Чаевые в бухгалтерию не вносятся, насколько мне известно, поэтому я собралась уже отложить книгу и тут зависла, осознав фразу "семьдесят пять лет".
Решила уточнить:
— Простите, я только недавно приступила к работе и еще не во всем разобралась. Семьдесят пять лет — это как?
Из-под капюшона снова раздался смешок, после чего мой визави протянул руку, скрытую длинным рукавом до самых кончиков пальцев, и опустил на столик стопку из десяти блестящих монет.
— Оплата отелю — десять золотых литавров. Чаевые лично вам, госпожа управляющая, семьдесят пять лет жизни, сверх отведенных. В течение этого срока вы не сможете умереть ни по какой причине.
— А-а… Спасибо, — покивала я. Потом до меня дошло, и я распахнула глаза: — А так можно?
— Мне — можно. Я — смерть, — выделяя интонациями нужные слова, ответил он. И кстати, "смерть" он произнес как название должности, а не как имя собственное. Мол, я — менеджер. А я — строитель. — Извольте проводить меня и выпустить из отеля. Я сумел сегодня отлично восстановиться, больше не требуется. Мне пора собирать жизни.

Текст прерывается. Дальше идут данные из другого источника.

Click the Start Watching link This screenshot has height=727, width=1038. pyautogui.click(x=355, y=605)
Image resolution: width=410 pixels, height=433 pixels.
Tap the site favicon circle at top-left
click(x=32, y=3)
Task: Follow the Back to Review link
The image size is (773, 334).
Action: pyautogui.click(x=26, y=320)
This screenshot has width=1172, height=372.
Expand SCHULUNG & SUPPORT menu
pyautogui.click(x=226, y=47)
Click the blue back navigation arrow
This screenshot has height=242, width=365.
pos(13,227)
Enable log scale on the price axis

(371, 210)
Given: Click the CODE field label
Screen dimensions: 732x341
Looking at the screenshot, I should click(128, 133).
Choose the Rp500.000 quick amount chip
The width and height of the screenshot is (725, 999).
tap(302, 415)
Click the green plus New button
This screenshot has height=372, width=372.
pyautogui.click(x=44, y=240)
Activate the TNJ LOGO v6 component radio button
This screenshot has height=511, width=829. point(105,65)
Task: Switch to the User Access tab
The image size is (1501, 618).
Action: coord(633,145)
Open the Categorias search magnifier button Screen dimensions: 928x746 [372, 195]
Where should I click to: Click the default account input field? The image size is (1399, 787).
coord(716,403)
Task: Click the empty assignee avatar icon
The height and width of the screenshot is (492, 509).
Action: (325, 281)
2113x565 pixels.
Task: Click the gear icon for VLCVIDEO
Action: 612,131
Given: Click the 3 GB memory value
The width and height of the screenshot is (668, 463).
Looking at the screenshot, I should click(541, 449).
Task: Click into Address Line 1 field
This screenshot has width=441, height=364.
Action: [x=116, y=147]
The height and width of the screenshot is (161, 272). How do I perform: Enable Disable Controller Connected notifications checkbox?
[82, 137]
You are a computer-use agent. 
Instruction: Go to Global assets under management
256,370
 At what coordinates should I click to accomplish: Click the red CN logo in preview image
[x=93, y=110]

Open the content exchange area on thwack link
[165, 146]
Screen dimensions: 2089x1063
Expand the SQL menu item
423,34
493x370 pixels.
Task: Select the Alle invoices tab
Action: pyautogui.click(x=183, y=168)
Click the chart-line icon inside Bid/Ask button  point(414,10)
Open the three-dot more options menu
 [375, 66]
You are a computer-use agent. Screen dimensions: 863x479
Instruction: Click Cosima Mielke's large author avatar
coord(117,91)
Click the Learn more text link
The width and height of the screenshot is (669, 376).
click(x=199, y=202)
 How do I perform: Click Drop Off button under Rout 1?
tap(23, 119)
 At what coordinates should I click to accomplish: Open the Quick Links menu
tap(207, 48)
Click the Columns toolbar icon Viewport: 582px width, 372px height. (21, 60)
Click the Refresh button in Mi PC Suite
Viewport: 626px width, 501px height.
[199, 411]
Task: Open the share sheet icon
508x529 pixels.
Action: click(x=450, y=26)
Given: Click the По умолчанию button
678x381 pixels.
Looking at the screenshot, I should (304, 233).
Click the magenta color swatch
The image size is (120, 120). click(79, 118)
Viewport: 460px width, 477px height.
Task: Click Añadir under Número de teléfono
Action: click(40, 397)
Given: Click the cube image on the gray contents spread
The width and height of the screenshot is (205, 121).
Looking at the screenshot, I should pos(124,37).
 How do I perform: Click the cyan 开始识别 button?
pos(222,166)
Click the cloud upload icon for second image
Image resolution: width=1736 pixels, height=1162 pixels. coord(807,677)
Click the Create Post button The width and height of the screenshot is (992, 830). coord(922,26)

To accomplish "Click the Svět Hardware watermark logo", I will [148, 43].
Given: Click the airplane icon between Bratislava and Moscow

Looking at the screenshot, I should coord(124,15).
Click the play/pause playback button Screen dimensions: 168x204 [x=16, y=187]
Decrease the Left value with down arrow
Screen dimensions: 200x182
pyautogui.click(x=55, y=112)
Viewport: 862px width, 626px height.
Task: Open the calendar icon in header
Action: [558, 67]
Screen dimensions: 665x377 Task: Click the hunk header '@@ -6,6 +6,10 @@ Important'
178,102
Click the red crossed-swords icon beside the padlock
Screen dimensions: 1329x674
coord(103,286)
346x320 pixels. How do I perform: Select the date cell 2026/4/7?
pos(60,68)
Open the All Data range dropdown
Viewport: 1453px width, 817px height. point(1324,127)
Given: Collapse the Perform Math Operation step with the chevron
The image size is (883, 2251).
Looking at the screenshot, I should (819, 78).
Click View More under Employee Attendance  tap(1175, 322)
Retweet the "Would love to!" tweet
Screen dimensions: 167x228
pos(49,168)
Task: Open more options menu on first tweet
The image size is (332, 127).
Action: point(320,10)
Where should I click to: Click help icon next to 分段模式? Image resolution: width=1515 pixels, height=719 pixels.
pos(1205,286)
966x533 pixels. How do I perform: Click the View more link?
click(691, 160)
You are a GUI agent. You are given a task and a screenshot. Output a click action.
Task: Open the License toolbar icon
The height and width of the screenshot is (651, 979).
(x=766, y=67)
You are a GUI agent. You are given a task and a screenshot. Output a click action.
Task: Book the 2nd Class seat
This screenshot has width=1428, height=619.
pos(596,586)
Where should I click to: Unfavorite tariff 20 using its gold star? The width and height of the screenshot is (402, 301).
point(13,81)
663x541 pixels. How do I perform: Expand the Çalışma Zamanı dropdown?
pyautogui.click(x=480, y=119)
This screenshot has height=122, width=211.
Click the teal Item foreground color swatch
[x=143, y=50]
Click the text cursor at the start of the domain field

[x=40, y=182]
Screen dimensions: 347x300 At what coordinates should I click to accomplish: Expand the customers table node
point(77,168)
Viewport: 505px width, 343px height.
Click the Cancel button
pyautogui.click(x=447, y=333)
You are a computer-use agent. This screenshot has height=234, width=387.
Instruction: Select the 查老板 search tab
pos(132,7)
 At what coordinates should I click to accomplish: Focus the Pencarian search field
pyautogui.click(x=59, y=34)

Хоть убейте, не помню, как мы общались ночью и общались ли вообще. Но судя по коротким, немного рубленым фразам, мой собеседник не привык к светским беседам. И то, что он вынужден давать мне объяснения, его тяготит.
— Да-да, простите. Наш отель всегда открыт для гостей. — Я подскочила и заторопилась к двери. Торопливо ее распахнула, исполняя роль швейцара. — Приезжайте еще-о-о-о… — вытаращив глаза, заканчивала я последнее слово.
Может, я все же нахожусь в психушке, а? Рядом милые сестрички и санитары со смирительными рубашками и таблетками… Я вот реально сомневаюсь в своем душевном здоровье.
Всю ночь пила со скелетом, который на самом деле смерть. Впустила я его в отель из клубов черного тумана, а выпускаю на ночное кладбище.
Ага. Вот прямо как с картинки: ночь, полнолуние, кривые деревья вдалеке, над старыми просевшими могилами покосившиеся надгробия. И ходит кто-то высокий в черном балахоне…
Нет, не хочу знать, кто там ходит.
— Всего хорошего, — выдохнула я, уставившись на приближающийся силуэт с косой. Этот ужас уже почти не ужасный после совместной-то попойки и ночевки. Даже чаевые вон оставил. Потом над этим подумаю и попытаюсь понять…
Капюшон качнулся, гость покинул гостеприимные стены моего личного дурдома, и я быстро захлопнула за ним дверь. Все замки на все обороты были немедленно закрыты, засов задвинут, цепочка накинута.